Présentation
La question du retour
du concours d’entrée en 7ème année de l’enseignement de base étant
réglée depuis la fin de l’été dernier , nous pensons que les commissions techniques sont actuellement
penchées sur les modalités d’application ( le contenu de l’examen, la durée des
épreuves et les coefficients, la place du contrôle continu …) Nous avons pensé
qu’il serait utile de présenter à ces commissions les réflexions et les
rapports déjà produits sur la question , afin d’en tirer profit et d’éviter de
reproduire les mêmes erreurs .
C’est pour cela qu’on
va consacrer les billets des semaines prochaines à cette question, et nous
commençons cette semaine par une étude, fort intéressante, réalisée par notre
collègue Nasreddine Dridi, Inspecteur général de l’éducation, en janvier 2000.
Il faut préciser que
M° Nasreddine Dridi était en charge
de l’organisation de cet examen
durant de longues années à la direction générale des examens, c’est dire qu’il
connait son sujet comme personne.
Nous souhaitons bonne
lecture à nos fidèles lecteurs et nous remercions vivement notre collègue
d’avoir accepté de publier son étude dans le blog pédagogique
Rapport sur les résultats des élèves de
sixième année de l'enseignement primaire durant la période 1996-2000
La question des écarts enregistrés entre les résultats
des élèves de sixième année de l'enseignement primaire dans les examens du 1°
et du 2° trimestre, et ceux de l’examen régional[1], est venue se greffer à la
question des écarts entre les matières dans les différentes régions du pays.

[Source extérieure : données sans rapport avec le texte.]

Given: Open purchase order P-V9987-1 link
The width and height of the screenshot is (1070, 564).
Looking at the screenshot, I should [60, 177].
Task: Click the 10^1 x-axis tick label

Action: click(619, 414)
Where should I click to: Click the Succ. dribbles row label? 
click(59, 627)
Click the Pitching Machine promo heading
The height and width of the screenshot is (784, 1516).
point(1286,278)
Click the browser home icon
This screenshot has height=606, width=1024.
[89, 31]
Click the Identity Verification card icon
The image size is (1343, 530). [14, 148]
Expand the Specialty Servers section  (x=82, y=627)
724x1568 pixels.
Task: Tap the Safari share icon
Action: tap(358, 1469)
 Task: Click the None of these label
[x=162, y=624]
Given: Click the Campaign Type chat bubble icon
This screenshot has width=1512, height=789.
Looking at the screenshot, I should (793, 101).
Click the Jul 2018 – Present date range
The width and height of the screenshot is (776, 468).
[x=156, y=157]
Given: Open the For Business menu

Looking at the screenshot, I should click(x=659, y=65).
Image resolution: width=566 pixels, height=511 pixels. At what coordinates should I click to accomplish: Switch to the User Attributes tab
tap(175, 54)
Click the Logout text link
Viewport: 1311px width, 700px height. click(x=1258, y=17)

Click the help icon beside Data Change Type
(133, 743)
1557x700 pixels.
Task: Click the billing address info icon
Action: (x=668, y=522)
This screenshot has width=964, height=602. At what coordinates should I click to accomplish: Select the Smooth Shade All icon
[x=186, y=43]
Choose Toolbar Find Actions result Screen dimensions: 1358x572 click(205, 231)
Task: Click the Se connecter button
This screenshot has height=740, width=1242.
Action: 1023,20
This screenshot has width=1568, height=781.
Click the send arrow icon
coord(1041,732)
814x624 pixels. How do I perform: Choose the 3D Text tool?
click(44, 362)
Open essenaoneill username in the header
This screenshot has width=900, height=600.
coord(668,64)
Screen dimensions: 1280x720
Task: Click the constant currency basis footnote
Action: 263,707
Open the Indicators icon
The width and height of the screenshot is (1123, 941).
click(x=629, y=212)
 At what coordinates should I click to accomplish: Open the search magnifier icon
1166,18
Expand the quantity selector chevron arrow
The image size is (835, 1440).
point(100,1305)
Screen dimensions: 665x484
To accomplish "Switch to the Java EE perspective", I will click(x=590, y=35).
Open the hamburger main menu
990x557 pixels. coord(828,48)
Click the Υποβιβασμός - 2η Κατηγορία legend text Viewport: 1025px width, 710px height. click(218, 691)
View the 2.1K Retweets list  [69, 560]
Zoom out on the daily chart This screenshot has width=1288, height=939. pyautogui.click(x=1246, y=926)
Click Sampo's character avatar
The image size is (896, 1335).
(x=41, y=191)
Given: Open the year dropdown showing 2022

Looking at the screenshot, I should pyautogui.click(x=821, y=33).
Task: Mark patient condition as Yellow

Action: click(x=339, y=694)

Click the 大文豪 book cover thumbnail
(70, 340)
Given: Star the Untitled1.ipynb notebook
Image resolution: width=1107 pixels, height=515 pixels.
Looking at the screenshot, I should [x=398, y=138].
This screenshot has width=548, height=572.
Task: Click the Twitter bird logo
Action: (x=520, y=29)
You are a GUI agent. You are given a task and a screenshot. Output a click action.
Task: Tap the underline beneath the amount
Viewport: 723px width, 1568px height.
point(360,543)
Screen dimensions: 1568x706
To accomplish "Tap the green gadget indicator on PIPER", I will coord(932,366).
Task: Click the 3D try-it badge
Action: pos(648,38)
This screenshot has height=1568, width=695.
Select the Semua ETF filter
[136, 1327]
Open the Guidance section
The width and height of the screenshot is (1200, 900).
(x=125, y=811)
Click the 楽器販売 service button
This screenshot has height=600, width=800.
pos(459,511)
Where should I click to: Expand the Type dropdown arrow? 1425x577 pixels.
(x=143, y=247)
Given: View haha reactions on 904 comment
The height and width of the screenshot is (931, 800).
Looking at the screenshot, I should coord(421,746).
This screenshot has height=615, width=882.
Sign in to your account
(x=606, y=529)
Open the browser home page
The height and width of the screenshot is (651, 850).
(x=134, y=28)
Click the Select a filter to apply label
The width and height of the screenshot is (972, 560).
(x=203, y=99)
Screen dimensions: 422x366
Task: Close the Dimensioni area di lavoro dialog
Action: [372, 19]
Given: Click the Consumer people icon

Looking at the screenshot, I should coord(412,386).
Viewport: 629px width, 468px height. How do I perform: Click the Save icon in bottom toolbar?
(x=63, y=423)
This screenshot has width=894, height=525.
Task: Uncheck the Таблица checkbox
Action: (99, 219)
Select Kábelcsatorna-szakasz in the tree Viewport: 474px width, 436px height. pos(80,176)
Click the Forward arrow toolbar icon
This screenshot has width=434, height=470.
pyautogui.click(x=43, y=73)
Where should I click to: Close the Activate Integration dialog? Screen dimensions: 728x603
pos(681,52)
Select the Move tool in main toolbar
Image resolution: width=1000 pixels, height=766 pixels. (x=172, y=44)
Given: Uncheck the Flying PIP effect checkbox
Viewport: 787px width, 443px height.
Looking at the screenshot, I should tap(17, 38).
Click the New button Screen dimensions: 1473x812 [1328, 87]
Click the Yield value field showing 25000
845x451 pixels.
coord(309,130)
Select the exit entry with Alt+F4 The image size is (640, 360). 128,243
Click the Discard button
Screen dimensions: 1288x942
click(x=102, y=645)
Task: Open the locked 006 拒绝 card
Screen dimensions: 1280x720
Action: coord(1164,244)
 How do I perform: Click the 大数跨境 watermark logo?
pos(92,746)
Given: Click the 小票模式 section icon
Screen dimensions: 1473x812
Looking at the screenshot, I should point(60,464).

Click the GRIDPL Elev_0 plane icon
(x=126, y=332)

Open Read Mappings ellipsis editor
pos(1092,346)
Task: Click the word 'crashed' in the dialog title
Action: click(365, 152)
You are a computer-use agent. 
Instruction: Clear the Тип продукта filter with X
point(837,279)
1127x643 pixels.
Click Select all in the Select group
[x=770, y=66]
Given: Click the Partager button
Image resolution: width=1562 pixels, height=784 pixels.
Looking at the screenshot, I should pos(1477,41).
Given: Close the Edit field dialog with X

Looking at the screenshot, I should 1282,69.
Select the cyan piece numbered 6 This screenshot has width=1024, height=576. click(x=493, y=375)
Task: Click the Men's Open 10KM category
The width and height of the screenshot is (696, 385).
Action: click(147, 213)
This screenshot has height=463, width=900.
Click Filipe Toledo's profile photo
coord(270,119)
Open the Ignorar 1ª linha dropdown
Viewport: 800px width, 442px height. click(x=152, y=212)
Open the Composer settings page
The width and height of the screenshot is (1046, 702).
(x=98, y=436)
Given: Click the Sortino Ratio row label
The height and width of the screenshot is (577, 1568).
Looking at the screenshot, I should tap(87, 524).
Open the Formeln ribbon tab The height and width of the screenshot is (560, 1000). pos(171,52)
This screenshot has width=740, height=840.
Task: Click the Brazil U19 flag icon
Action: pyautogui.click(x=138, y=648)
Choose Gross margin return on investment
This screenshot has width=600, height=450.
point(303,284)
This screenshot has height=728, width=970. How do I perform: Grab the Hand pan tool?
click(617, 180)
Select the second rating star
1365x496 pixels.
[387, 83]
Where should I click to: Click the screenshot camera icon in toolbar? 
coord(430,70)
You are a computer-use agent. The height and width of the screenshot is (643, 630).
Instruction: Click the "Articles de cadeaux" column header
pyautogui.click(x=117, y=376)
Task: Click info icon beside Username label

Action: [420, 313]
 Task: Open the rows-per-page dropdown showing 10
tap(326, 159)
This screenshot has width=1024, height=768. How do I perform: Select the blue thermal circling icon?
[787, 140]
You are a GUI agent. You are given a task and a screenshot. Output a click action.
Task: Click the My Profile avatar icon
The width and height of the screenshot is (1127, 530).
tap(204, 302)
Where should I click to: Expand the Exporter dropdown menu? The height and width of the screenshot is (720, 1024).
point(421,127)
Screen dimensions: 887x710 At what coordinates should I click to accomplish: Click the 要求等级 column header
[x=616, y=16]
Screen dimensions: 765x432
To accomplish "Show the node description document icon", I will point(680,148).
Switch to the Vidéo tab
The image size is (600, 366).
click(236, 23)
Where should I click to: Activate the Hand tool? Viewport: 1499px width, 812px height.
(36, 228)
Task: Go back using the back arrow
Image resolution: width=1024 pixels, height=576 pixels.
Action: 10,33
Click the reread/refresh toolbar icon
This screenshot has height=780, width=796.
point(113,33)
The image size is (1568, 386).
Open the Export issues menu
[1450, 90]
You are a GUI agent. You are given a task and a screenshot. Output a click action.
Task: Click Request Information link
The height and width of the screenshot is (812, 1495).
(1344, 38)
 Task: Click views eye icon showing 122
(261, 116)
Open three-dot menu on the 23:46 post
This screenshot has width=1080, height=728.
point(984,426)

Or, si la question des écarts
entre les matières est devenue
une chose familière, elle a été souvent traitée par les journaux et les études des
pédagogues, celle de l'écart entre les résultats des examens du premier et du deuxième trimestre d’un côté, et ceux
obtenus à l’examen régional, d’un autre côté,
a commencé à s’imposer à toutes les parties, en particulier les
parents et les éducateurs, depuis la décision d’intégrer les moyennes des deux premiers trimestres pour décider du passage
des élèves à la septième année de l’école de base.
Depuis la réforme qui
a institué le régime de l'enseignement de base et la suppression du
mode d'évaluation basé sur le concours d'entrée à la première année de
l'enseignement secondaire, qui était un concours national que doivent
passer tous les élèves de la classe de la sixième année de l'école primaire, dont
le résultat dépendait exclusivement des notes obtenues aux épreuves du concours ;
ce résultat détermine l’accès ou non des élèves à l'enseignement secondaire.
Depuis trois ans, le
ministère de l'Éducation et de la Formation a soulevé le problème de la
disparité entre les moyennes obtenues par les élèves, au cours de l'année scolaire, et celles obtenues dans
l’examen régional ; le phénomène est présent dans tous les gouvernorats ,
le ministère a approfondi la recherche en comparant les résultats classe par classe et
école par école, dans chaque délégation [2] ; l’étude a permis de
constater que les écarts varient d’une classe à une autre dans la même école ;
le ministère a pris alors l’initiative de communiquer les listes détaillées aux responsables régionaux pour les amener à
étudier les causes du phénomène et à mettre en place une stratégie
d’intervention ( locale et nationale) pour enrayer le phénomène .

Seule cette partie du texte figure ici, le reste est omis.